◆ WHAT YOU WILL DO: Using the records below, quote only the span that opens with the line containing "pixels, height=369 pixels." and closes with the line containing "You are a computer-use agent. The width", exactly and inclusively.
===== RECORDS FOR THE TASK =====
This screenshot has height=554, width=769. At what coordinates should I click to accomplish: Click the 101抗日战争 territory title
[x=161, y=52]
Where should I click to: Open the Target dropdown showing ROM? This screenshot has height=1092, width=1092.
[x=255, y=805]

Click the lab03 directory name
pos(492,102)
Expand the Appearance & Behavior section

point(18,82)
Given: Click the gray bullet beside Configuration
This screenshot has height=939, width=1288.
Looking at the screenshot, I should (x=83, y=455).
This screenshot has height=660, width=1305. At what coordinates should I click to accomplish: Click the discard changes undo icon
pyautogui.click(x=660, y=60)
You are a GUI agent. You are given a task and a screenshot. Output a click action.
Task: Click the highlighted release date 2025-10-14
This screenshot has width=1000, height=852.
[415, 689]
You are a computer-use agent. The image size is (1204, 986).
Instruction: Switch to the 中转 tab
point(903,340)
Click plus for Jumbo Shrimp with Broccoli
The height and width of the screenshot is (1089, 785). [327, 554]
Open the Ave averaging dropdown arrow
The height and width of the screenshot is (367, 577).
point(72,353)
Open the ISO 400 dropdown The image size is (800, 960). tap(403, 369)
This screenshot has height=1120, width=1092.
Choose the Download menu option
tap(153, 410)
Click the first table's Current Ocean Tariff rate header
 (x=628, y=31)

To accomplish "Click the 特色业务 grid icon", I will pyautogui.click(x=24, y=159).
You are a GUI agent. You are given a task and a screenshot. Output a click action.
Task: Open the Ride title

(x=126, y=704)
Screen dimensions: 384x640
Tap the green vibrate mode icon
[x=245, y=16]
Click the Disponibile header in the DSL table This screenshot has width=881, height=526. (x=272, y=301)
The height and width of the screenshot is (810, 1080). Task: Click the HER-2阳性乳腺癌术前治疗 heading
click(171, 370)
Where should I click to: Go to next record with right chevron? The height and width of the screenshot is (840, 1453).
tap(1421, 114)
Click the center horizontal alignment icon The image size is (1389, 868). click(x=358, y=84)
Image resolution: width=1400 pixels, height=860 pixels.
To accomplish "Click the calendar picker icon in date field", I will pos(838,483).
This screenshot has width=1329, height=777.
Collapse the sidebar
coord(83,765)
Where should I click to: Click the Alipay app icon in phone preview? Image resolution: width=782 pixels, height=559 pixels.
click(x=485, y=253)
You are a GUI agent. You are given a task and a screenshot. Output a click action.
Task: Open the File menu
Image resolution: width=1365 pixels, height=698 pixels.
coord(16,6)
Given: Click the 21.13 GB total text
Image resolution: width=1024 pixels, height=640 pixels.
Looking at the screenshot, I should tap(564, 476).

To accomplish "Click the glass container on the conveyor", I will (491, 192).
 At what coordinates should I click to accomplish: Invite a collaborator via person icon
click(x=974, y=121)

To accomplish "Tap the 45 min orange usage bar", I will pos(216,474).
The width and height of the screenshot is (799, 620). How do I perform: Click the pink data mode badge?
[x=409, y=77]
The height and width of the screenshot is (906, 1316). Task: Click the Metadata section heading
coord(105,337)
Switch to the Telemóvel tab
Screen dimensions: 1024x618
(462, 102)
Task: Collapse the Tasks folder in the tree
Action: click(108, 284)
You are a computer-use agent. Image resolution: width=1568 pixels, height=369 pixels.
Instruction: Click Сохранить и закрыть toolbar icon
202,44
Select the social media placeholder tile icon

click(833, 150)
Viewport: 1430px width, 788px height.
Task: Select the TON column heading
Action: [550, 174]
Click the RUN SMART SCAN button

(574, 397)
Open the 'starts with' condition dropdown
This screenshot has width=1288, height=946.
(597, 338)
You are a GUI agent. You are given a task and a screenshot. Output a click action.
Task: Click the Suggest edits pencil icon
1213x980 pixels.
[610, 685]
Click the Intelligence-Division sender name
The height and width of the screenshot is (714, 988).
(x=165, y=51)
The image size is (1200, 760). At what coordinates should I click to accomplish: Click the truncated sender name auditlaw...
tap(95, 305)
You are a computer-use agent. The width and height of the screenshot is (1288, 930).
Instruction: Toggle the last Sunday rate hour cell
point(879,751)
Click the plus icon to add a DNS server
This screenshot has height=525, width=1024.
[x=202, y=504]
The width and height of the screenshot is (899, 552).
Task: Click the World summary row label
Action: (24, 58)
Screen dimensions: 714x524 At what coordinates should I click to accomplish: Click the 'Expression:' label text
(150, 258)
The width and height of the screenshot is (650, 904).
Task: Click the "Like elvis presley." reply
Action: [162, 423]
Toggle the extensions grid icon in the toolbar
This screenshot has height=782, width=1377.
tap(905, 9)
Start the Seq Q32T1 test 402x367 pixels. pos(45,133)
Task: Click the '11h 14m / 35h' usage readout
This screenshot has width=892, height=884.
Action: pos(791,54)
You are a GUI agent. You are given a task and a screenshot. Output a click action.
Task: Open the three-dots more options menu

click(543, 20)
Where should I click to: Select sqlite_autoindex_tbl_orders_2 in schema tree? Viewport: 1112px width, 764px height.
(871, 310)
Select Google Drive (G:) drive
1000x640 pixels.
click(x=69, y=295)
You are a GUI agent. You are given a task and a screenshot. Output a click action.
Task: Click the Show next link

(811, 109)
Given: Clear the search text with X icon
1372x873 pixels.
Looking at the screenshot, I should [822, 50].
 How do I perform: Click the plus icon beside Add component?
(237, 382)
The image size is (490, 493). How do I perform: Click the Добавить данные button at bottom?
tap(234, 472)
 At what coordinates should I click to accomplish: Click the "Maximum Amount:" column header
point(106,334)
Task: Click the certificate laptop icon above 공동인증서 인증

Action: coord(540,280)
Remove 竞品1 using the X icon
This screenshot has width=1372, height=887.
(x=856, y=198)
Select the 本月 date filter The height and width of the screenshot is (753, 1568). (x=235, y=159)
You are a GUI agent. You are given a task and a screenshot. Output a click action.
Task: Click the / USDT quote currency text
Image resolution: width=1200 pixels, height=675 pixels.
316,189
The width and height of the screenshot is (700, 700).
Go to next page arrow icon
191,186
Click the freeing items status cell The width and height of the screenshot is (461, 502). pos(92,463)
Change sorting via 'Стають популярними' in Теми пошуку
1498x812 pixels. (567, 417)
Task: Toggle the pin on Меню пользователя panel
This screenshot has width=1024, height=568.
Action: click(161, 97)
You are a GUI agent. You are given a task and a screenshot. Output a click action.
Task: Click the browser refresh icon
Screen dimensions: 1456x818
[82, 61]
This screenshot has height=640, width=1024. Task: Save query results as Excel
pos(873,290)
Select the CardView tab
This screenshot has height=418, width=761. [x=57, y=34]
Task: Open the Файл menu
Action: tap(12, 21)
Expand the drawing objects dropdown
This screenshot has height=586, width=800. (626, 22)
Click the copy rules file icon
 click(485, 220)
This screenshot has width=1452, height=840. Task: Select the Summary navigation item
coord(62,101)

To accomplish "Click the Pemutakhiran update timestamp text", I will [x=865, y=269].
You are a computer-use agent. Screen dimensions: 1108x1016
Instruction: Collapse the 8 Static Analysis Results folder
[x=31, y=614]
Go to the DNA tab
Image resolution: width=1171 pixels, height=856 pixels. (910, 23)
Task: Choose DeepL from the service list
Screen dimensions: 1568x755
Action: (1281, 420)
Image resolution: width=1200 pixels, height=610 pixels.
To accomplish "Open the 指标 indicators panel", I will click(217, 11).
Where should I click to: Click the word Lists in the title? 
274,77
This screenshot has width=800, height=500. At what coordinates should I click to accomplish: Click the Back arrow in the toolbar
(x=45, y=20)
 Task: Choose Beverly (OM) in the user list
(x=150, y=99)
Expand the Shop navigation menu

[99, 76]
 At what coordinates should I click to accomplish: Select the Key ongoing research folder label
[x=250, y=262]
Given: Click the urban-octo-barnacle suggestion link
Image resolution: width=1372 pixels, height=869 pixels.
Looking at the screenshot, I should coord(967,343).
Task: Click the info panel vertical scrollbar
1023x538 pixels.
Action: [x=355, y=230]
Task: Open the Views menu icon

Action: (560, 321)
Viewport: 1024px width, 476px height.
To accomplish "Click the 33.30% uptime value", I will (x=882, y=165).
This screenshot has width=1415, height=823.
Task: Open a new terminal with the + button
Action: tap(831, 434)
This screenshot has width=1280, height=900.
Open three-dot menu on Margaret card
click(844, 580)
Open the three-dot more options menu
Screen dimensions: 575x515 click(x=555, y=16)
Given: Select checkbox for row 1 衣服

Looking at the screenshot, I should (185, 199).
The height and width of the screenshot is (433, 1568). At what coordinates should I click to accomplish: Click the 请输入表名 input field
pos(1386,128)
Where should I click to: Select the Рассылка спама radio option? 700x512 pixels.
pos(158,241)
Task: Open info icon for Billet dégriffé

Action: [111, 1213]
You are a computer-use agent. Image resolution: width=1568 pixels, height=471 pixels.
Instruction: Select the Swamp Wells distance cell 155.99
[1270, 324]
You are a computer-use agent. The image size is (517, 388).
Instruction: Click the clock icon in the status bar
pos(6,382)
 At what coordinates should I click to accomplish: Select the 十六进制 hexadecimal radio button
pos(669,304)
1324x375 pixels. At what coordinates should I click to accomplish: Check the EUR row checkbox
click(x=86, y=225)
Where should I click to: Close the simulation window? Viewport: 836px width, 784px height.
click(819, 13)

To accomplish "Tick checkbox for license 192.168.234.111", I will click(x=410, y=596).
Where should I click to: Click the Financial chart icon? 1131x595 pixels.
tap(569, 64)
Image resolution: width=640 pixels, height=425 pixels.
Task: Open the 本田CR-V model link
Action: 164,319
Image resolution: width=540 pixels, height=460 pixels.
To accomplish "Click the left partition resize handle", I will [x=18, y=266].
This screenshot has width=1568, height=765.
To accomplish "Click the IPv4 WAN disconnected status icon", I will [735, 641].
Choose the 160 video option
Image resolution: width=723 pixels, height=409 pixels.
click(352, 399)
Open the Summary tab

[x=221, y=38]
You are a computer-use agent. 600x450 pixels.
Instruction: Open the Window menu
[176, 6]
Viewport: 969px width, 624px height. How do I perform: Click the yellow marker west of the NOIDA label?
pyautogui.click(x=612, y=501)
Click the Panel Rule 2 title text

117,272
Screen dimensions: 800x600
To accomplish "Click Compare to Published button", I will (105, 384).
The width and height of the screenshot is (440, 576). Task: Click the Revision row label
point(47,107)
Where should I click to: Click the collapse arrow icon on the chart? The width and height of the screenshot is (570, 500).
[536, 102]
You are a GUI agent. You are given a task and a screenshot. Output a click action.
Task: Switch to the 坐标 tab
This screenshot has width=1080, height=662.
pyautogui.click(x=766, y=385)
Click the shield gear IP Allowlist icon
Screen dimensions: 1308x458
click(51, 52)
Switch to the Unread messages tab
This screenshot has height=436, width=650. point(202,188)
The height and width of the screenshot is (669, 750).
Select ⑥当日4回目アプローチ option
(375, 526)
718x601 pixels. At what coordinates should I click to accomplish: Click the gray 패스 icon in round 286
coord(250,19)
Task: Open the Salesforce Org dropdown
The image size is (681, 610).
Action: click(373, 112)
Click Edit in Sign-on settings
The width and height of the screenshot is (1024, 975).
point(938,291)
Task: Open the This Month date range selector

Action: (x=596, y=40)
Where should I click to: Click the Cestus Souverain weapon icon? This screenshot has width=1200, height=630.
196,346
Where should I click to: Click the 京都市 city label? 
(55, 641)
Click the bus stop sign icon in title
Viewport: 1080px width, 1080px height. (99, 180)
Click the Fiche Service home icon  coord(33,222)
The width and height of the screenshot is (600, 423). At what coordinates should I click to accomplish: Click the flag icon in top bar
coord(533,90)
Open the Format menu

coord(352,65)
=====
◆ EXERCISE RESULT:
You are a computer-use agent. Image resolution: width=1568 pixels, height=369 pixels.
Instruction: Click Сохранить и закрыть toolbar icon
202,44
Select the social media placeholder tile icon

click(833, 150)
Viewport: 1430px width, 788px height.
Task: Select the TON column heading
Action: [550, 174]
Click the RUN SMART SCAN button

(574, 397)
Open the 'starts with' condition dropdown
This screenshot has width=1288, height=946.
(597, 338)
You are a GUI agent. You are given a task and a screenshot. Output a click action.
Task: Click the Suggest edits pencil icon
1213x980 pixels.
[610, 685]
Click the Intelligence-Division sender name
The height and width of the screenshot is (714, 988).
(x=165, y=51)
The image size is (1200, 760). At what coordinates should I click to accomplish: Click the truncated sender name auditlaw...
tap(95, 305)
You are a computer-use agent. The width and height of the screenshot is (1288, 930).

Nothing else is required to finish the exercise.